### Records supplied
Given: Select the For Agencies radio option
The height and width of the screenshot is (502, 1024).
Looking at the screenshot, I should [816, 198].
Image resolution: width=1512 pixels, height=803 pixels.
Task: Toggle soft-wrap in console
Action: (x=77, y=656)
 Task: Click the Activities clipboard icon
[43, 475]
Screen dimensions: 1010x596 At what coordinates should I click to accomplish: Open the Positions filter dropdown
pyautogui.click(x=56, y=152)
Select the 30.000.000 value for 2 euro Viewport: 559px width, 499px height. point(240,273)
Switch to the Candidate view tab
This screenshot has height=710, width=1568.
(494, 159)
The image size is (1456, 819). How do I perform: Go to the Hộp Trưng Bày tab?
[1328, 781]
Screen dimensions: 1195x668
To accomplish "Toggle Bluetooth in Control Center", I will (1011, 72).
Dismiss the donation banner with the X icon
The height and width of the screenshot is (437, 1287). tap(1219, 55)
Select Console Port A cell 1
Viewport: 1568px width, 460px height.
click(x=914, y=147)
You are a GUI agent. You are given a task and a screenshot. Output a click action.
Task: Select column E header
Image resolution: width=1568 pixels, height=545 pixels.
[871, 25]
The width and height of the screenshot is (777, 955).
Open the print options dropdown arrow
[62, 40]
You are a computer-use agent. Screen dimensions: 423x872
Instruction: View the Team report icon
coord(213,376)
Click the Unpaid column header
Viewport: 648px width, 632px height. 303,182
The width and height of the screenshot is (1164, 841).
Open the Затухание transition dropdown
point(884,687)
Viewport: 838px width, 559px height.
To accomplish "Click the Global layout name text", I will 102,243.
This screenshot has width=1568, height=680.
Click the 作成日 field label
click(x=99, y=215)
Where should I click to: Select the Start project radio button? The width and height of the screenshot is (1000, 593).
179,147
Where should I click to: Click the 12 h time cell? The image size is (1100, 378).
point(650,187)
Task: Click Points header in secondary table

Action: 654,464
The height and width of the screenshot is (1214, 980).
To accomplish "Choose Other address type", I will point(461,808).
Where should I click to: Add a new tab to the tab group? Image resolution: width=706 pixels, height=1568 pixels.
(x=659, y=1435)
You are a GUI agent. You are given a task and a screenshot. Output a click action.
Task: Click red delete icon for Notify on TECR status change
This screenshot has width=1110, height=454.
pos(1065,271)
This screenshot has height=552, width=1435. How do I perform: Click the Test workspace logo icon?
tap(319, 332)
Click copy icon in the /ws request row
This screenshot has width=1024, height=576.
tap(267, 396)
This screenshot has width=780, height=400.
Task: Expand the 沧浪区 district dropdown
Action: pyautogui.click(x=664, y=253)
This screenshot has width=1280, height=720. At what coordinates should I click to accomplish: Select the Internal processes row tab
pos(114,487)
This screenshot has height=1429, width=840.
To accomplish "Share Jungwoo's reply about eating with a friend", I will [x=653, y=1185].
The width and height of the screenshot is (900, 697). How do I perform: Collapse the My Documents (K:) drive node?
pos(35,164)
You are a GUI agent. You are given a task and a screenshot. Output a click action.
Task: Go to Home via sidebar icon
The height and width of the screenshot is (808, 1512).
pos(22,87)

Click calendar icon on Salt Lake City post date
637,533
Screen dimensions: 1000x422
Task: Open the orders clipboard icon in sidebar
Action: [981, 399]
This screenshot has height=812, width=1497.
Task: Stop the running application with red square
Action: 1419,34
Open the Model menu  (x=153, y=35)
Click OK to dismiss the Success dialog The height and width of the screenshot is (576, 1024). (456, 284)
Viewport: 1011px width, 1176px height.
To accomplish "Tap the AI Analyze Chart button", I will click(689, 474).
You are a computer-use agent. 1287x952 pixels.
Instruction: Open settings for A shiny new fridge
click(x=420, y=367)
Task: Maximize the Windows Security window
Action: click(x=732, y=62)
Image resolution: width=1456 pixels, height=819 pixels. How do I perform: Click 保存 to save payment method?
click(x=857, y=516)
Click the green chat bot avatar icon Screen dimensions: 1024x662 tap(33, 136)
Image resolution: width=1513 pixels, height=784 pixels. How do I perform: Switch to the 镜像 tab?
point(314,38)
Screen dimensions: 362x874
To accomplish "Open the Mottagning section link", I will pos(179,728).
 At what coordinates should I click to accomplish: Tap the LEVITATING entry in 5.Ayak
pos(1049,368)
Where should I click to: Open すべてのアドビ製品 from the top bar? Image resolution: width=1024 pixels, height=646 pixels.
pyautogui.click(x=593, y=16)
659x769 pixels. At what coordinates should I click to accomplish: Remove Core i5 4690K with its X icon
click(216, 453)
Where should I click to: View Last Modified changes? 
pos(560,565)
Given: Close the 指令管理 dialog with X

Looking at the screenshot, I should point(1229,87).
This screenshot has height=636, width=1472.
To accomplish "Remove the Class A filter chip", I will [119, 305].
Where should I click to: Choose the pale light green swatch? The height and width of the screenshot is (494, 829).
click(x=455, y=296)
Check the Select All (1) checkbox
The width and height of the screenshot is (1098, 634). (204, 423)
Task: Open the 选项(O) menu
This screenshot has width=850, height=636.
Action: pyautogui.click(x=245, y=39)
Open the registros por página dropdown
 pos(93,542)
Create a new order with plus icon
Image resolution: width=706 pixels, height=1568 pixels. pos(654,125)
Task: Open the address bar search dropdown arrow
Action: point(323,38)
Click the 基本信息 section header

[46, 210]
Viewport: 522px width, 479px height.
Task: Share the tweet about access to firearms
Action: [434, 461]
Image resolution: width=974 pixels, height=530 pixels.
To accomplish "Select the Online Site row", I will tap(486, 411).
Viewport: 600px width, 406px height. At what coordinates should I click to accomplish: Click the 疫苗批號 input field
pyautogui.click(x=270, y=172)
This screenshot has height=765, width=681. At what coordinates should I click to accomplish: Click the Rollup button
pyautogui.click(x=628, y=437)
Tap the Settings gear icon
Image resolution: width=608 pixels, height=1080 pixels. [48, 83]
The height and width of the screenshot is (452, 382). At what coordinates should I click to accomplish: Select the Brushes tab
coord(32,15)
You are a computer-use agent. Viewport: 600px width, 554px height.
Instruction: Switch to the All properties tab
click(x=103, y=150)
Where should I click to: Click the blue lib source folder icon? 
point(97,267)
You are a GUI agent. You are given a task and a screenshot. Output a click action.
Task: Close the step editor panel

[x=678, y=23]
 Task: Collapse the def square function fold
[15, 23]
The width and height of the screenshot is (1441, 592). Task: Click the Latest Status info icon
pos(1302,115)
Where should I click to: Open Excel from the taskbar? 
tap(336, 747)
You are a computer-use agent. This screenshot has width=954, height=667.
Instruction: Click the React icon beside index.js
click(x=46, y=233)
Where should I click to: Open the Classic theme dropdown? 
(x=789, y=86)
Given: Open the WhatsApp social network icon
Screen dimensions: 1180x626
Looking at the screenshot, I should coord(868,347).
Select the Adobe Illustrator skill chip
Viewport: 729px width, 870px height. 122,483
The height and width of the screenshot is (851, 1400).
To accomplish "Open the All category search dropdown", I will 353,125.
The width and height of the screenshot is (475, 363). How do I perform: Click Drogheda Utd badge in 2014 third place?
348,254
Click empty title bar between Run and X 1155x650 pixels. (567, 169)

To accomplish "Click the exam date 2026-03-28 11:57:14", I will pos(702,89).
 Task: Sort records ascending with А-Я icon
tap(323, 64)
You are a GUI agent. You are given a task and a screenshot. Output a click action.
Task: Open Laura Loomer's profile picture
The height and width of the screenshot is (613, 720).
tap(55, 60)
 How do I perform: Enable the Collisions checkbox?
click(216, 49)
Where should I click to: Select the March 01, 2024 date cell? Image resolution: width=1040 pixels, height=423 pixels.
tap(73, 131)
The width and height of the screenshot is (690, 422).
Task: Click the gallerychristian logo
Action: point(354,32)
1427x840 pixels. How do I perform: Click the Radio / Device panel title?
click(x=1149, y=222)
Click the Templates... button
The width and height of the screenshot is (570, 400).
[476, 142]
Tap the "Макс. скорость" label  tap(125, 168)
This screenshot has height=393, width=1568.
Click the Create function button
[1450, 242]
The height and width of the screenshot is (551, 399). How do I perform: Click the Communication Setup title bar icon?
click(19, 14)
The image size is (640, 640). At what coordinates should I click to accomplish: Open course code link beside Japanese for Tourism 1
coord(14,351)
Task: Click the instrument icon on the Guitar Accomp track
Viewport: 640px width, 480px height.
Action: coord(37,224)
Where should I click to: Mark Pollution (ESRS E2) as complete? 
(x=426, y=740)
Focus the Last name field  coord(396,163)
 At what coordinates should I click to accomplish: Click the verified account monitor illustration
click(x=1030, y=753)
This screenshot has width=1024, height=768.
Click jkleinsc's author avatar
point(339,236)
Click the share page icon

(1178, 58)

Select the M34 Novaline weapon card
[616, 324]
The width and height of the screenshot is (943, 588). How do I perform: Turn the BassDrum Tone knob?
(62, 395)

### What the exercise asks
All lines with the word "name" should be copied from the material above.

### Response below
To accomplish "Click the Global layout name text", I will 102,243.
Focus the Last name field  coord(396,163)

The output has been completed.